I’d salve the worry you display
About the worsening decay
Of your once sharp incisive mind,
               If I were kind.

And when you showed me your dismay
At what the scales insist you weigh,
At liver spots, at undefined
Complaints of an obstetric kind,
I’d tush and pish your fears away —
               If I were kind.

Alzheimer’s

What am I doing here, bewildered at the bottom of the stairs?
Was there some task I should perform, some object lost?
Time’s friction-flow my mind impairs.
What am I doing here?

              My intellect was clear, and yet the years I’ve crossed
                            Are being taken from me slowly, almost unawares,
              And like a standing stone I am becoming mossed.

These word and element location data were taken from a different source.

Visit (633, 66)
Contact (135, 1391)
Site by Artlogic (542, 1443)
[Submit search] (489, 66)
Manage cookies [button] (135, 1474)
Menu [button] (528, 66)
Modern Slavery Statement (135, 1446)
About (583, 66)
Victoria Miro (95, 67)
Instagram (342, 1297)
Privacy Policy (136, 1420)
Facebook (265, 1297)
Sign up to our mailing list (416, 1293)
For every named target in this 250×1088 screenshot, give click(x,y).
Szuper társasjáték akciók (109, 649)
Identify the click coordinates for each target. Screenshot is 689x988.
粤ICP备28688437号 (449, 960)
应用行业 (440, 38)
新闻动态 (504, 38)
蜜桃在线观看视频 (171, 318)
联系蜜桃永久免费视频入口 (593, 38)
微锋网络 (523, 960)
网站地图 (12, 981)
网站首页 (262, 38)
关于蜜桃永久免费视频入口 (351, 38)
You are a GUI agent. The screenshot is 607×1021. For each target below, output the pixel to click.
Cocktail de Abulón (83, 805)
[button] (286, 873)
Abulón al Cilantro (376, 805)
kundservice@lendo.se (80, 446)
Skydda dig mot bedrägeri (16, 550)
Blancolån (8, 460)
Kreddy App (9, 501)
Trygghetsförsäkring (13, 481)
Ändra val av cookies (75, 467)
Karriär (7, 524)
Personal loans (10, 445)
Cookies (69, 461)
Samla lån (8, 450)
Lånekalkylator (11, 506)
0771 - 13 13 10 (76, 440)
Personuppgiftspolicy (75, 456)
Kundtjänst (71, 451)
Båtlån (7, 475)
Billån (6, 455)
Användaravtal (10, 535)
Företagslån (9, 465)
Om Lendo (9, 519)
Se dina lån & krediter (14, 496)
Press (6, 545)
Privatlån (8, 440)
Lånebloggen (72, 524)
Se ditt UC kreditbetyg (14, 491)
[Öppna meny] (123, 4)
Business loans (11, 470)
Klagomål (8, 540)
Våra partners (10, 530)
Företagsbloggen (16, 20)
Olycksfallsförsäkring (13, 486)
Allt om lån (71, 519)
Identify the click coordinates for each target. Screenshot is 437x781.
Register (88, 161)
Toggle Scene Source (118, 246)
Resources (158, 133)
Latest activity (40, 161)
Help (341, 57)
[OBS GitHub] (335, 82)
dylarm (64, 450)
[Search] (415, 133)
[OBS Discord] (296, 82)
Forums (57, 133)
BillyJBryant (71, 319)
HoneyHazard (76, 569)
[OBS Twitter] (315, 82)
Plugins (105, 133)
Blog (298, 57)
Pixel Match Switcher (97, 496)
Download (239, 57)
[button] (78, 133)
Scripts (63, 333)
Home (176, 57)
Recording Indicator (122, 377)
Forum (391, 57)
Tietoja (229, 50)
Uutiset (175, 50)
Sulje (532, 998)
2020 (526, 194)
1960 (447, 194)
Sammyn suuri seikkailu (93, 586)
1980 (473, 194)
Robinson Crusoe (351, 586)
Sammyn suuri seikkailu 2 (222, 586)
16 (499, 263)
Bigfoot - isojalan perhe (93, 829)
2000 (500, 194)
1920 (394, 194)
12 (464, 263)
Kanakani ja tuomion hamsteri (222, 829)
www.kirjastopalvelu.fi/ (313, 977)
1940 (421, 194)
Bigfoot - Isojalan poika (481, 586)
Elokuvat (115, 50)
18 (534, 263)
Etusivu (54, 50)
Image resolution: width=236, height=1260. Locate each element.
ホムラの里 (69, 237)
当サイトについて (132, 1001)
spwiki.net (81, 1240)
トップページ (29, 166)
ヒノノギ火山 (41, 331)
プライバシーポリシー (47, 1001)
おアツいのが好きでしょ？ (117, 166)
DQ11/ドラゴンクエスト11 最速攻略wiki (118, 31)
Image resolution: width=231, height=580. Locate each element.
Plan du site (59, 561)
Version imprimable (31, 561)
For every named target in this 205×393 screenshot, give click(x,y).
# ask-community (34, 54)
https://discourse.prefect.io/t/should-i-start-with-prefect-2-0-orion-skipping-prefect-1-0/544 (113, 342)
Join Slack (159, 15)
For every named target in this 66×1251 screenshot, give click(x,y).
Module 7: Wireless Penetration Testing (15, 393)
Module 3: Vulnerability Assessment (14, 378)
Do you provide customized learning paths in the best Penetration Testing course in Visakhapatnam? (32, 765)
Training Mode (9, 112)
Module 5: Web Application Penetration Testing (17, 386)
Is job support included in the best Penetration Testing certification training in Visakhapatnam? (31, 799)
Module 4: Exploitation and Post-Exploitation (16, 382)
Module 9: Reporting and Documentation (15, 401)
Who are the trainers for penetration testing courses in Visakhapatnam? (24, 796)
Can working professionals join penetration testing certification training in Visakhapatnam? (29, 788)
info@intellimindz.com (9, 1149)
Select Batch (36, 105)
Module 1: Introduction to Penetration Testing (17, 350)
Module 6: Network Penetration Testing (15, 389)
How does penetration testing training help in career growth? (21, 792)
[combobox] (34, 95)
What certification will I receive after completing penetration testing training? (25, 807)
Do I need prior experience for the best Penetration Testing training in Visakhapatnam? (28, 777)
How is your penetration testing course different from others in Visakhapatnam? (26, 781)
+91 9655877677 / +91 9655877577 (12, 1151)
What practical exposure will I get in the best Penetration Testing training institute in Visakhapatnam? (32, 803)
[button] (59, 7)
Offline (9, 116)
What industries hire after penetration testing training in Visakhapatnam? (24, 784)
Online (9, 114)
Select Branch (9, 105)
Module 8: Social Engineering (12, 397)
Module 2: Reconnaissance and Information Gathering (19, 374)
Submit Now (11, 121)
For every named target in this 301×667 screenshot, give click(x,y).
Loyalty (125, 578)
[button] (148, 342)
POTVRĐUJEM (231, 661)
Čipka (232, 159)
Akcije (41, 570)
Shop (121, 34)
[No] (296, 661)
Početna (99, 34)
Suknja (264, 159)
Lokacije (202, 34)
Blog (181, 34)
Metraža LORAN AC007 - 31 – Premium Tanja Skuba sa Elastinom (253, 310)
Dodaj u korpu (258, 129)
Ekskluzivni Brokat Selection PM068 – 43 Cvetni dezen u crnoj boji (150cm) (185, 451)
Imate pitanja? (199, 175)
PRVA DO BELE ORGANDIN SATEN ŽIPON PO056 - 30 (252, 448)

Now on this chilly step I sit and try to gather my affairs;
I’ve outlived all my peers, but at too great a cost,
For there is no-one left who cares.
What am I doing here?

A Good Death

I wanted you to struggle,
dig your heels into existence
as the edge came into sight;
I wanted you to fasten
your frail hands on life,
and not give in without a fight.

But what I wanted
was beside the point that night,
for at the end it was your age
that helped to gently dim the light.




Peter J. King was born and brought up in Boston, Lincolnshire.  He was active on the London poetry scene in the 1970s, returning to poetry in 2013.  His work (including translations from modern Greek and German poetry) has since been widely published in magazines and anthologies.  His currently available collections are Adding Colours to the Chameleon (Wisdom’s Bottom Press) and All What Larkin (Albion Beatnik Press).